## WORK TO DO
[a] Copy the records word for word, everything from the line containing "Click the blue Sign Up button" down to the end of the records, and leave the pictures out of your answer.
[b] Continue the implicit differentiation solution from where it stops.

Question

Use implicit differentiation to find $$\frac{d y}{d x}$$.$$y \sqrt{x+4}=x y+8$$

Answer

**step1 Prepare the equation for differentiation**

To make the differentiation process clearer, it is helpful to rewrite the square root term as a fractional exponent. This converts the radical form into a power form, which is easier to differentiate using the chain rule.

$$y \sqrt{x+4}=x y+8$$

Can be rewritten as:

$$y (x+4)^{1/2}=x y+8$$

**step2 Differentiate both sides with respect to x**

The core of implicit differentiation is to differentiate every term in the equation with respect to $$x$$. When differentiating terms involving $$y$$, remember to apply the chain rule, which introduces a $$\frac{dy}{dx}$$ factor because $$y$$ is implicitly a function of $$x$$.

$$\frac{d}{dx} \left(y (x+4)^{1/2}\right) = \frac{d}{dx} (x y+8)$$

**step3 Apply product rule and chain rule to differentiate terms**

For the left side, we need to apply the product rule, which states that $$\frac{d}{dx}(uv) = u'v + uv'$$. Here, let $$u=y$$ and $$v=(x+4)^{1/2}$$. For the right side, the product rule is applied to $$xy$$, and the derivative of the constant 8 is 0.

## RAW DATA
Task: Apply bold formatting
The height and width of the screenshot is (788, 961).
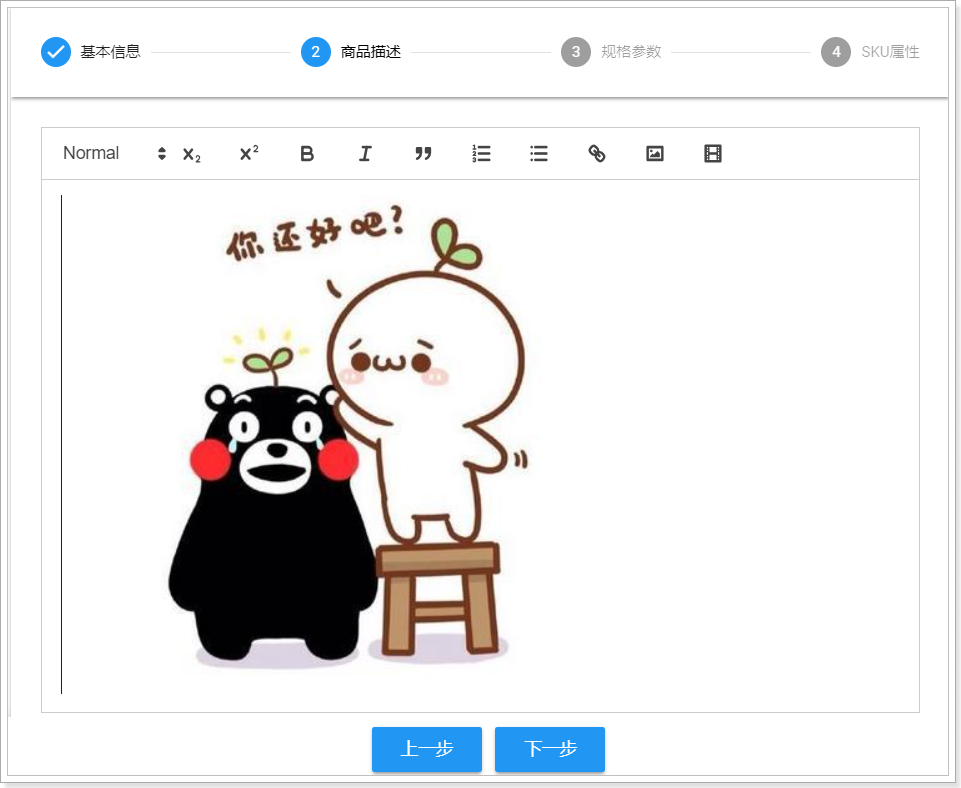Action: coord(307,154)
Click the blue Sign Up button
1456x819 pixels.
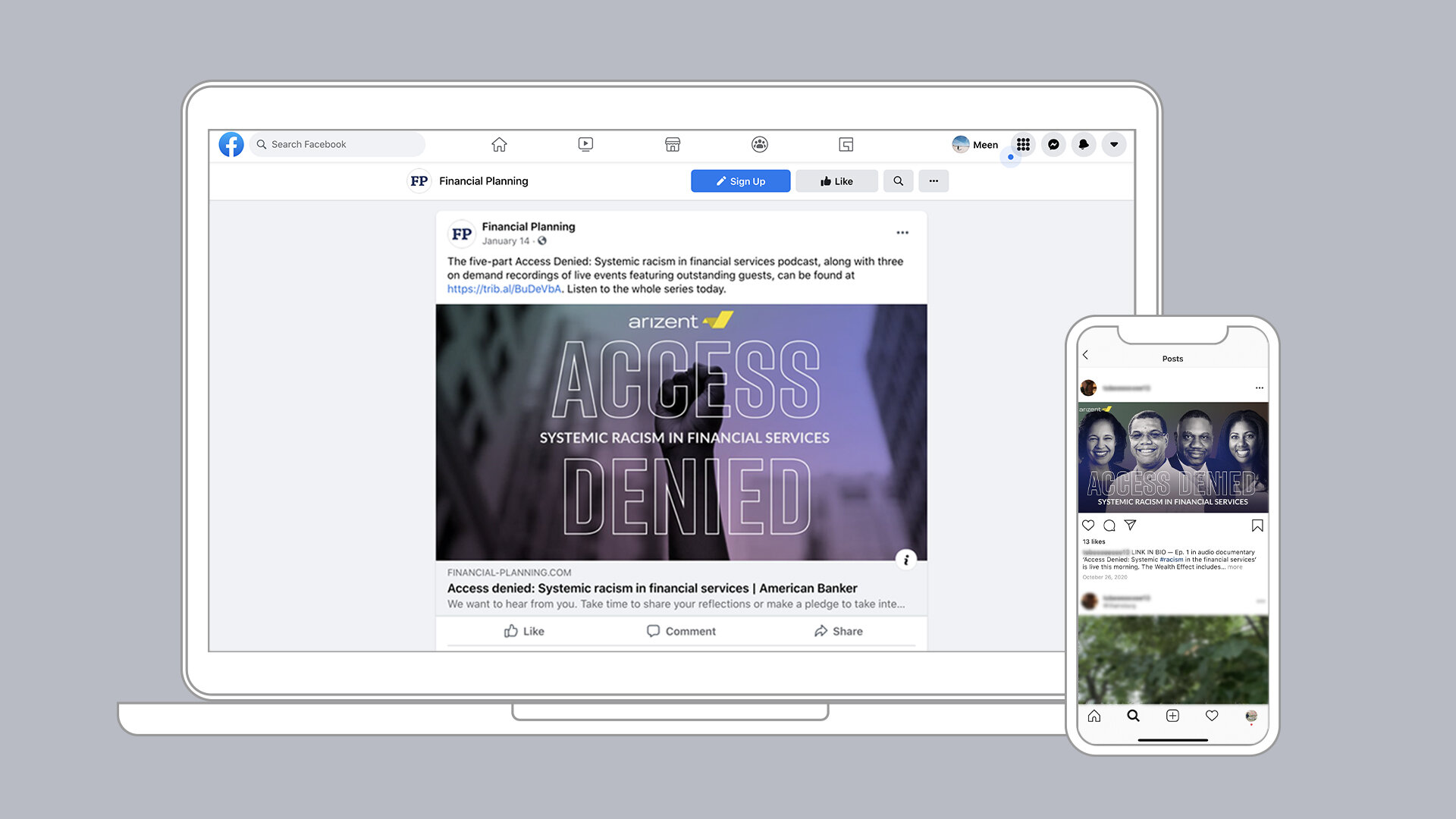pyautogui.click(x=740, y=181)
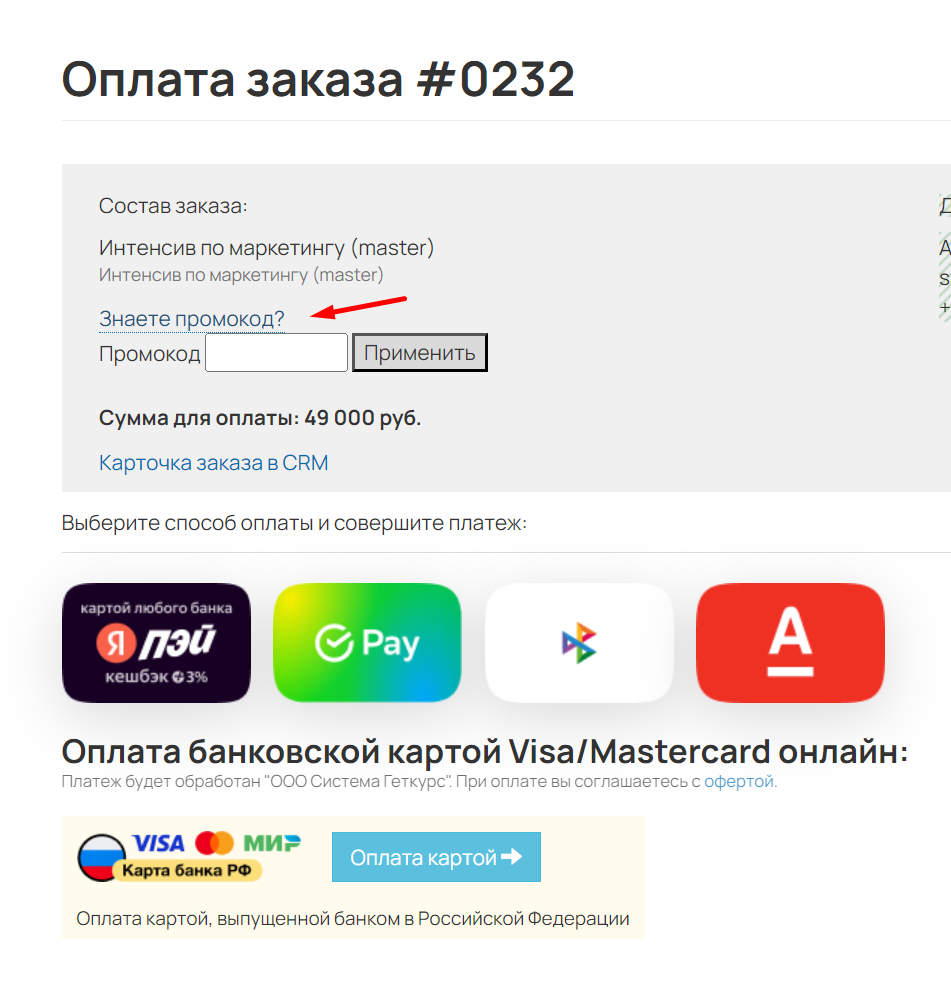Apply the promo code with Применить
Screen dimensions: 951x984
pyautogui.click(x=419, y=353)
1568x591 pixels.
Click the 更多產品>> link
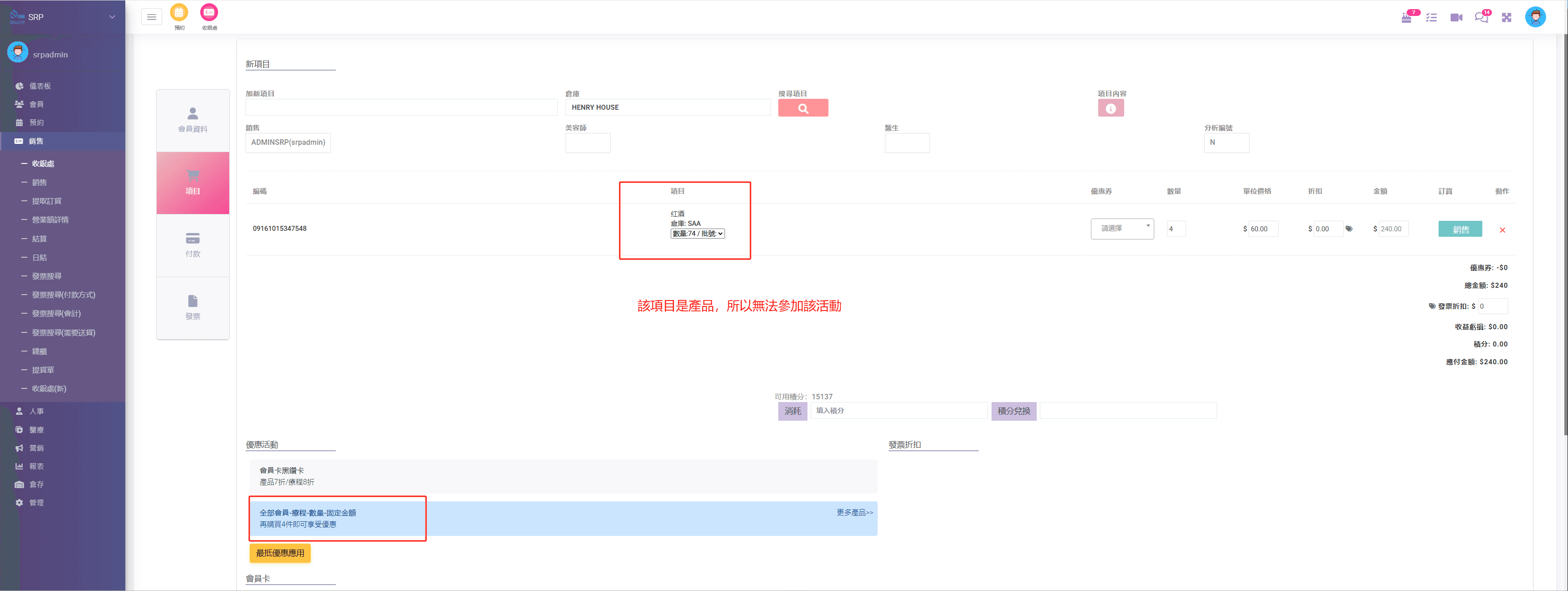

## ANSWERS TO THE EXERCISES
[a]
Click the blue Sign Up button
1456x819 pixels.
pyautogui.click(x=740, y=181)
Apply the promo code with Применить
Screen dimensions: 951x984
pyautogui.click(x=419, y=353)
1568x591 pixels.
Click the 更多產品>> link

[b]
Differentiating the left side ($$y (x+4)^{1/2}$$):

$$\frac{d}{dx} \left(y (x+4)^{1/2}\right) = \frac{dy}{dx} (x+4)^{1/2} + y \cdot \frac{1}{2} (x+4)^{-1/2} \cdot \frac{d}{dx}(x+4)$$

Since $$\frac{d}{dx}(x+4)=1$$, this simplifies to:

$$= \sqrt{x+4} \frac{dy}{dx} + \frac{y}{2\sqrt{x+4}}$$

Differentiating the right side ($$x y+8$$):

$$\frac{d}{dx} (x y+8) = \frac{d}{dx}(xy) + \frac{d}{dx}(8)$$

Applying the product rule for $$xy$$ ($$u=x, v=y$$):

$$= \left(1 \cdot y + x \cdot \frac{dy}{dx}\right) + 0$$

This simplifies to:

$$= y + x \frac{dy}{dx}$$

**step4 Equate the derivatives and rearrange terms**

Now, set the differentiated left side equal to the differentiated right side. The next step is to collect all terms that contain $$\frac{dy}{dx}$$ on one side of the equation and move all other terms to the opposite side.

$$\sqrt{x+4} \frac{dy}{dx} + \frac{y}{2\sqrt{x+4}} = y + x \frac{dy}{dx}$$

Rearranging terms to isolate $$\frac{dy}{dx}$$ terms on the left:

$$\sqrt{x+4} \frac{dy}{dx} - x \frac{dy}{dx} = y - \frac{y}{2\sqrt{x+4}}$$

**step5 Factor out dy/dx and solve**

Factor out $$\frac{dy}{dx}$$ from the terms on the left side of the equation. Then, to solve for $$\frac{dy}{dx}$$, divide both sides by the factor multiplying $$\frac{dy}{dx}$$. Simplify the expression by combining terms where possible.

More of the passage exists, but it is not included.